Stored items
────

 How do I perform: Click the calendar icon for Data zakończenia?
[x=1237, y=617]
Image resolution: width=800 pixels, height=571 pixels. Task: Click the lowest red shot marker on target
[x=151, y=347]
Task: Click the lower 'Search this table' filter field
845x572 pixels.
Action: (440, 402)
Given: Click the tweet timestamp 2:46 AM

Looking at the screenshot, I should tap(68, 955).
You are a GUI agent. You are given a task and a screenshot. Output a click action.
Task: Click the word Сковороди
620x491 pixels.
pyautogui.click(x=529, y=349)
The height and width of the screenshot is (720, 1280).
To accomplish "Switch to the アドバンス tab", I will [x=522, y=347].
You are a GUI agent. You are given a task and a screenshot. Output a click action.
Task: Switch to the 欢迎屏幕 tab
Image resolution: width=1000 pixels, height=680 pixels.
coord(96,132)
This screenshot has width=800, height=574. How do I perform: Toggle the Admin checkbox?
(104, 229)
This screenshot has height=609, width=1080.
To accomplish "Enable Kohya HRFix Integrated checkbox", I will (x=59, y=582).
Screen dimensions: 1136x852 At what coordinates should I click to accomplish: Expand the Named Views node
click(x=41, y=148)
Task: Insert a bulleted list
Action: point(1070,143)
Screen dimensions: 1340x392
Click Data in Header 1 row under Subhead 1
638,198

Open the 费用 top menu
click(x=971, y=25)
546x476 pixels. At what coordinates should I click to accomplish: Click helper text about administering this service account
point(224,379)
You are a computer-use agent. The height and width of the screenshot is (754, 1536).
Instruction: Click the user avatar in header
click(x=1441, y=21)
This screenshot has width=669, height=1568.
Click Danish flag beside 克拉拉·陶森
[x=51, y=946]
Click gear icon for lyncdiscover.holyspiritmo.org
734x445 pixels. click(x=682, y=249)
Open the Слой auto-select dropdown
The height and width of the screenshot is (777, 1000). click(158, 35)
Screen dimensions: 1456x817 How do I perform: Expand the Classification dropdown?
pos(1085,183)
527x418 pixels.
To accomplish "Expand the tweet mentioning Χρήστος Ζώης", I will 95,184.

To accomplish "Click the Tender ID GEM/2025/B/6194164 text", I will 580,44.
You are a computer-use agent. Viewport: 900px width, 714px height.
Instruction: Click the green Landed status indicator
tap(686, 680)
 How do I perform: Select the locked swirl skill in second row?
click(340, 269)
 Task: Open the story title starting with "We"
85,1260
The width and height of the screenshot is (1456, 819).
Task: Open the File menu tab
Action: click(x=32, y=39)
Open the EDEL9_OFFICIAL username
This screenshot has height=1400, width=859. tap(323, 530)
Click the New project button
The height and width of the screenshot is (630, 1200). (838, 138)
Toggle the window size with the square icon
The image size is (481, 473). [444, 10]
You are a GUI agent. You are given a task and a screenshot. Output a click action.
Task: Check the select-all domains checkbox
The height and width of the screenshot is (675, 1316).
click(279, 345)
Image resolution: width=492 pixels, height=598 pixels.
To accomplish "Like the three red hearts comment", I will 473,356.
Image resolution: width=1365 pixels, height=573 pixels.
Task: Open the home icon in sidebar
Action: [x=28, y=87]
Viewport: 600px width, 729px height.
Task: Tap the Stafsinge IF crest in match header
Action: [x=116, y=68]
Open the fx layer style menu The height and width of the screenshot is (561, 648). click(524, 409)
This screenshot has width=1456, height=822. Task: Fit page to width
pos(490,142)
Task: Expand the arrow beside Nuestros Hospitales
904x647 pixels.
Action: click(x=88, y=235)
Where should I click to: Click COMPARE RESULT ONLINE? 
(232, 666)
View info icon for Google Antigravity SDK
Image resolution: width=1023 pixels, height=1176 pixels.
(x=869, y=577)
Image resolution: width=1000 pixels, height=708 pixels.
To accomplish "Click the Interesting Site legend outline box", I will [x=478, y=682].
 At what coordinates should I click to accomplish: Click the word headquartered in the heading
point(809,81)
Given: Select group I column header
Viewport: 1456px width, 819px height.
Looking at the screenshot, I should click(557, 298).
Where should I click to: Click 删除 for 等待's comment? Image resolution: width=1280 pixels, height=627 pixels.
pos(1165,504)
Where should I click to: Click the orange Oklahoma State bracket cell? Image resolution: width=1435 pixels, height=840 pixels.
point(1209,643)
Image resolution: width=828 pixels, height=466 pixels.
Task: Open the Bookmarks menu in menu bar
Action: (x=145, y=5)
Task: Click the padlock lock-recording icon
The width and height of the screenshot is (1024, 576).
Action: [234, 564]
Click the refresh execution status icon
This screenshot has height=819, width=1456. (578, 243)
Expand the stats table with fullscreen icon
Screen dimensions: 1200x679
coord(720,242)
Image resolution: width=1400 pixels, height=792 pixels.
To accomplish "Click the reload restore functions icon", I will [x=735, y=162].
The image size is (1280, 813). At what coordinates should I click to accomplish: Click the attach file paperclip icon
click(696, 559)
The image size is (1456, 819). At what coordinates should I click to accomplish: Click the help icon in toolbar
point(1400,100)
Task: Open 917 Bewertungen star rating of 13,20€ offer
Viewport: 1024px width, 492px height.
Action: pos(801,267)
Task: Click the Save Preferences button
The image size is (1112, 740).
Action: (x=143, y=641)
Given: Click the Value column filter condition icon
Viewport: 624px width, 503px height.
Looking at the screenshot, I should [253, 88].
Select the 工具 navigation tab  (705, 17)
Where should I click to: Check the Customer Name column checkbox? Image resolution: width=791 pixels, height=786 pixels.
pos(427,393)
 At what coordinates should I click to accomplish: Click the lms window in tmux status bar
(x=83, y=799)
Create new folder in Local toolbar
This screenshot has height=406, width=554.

────

- **PROBLEM DESCRIPTION**:
From the entries above, extract only the lines running from the one containing "The height and width of the screenshot is (675, 1316)." through the one containing "Task: Click the padlock lock-recording icon", inclusive.

- **RESPONSE BELOW**:
The height and width of the screenshot is (675, 1316).
click(279, 345)
Image resolution: width=492 pixels, height=598 pixels.
To accomplish "Like the three red hearts comment", I will 473,356.
Image resolution: width=1365 pixels, height=573 pixels.
Task: Open the home icon in sidebar
Action: [x=28, y=87]
Viewport: 600px width, 729px height.
Task: Tap the Stafsinge IF crest in match header
Action: [x=116, y=68]
Open the fx layer style menu The height and width of the screenshot is (561, 648). click(524, 409)
This screenshot has width=1456, height=822. Task: Fit page to width
pos(490,142)
Task: Expand the arrow beside Nuestros Hospitales
904x647 pixels.
Action: click(x=88, y=235)
Where should I click to: Click COMPARE RESULT ONLINE? 
(232, 666)
View info icon for Google Antigravity SDK
Image resolution: width=1023 pixels, height=1176 pixels.
(x=869, y=577)
Image resolution: width=1000 pixels, height=708 pixels.
To accomplish "Click the Interesting Site legend outline box", I will [x=478, y=682].
 At what coordinates should I click to accomplish: Click the word headquartered in the heading
point(809,81)
Given: Select group I column header
Viewport: 1456px width, 819px height.
Looking at the screenshot, I should click(557, 298).
Where should I click to: Click 删除 for 等待's comment? Image resolution: width=1280 pixels, height=627 pixels.
pos(1165,504)
Where should I click to: Click the orange Oklahoma State bracket cell? Image resolution: width=1435 pixels, height=840 pixels.
point(1209,643)
Image resolution: width=828 pixels, height=466 pixels.
Task: Open the Bookmarks menu in menu bar
Action: (x=145, y=5)
Task: Click the padlock lock-recording icon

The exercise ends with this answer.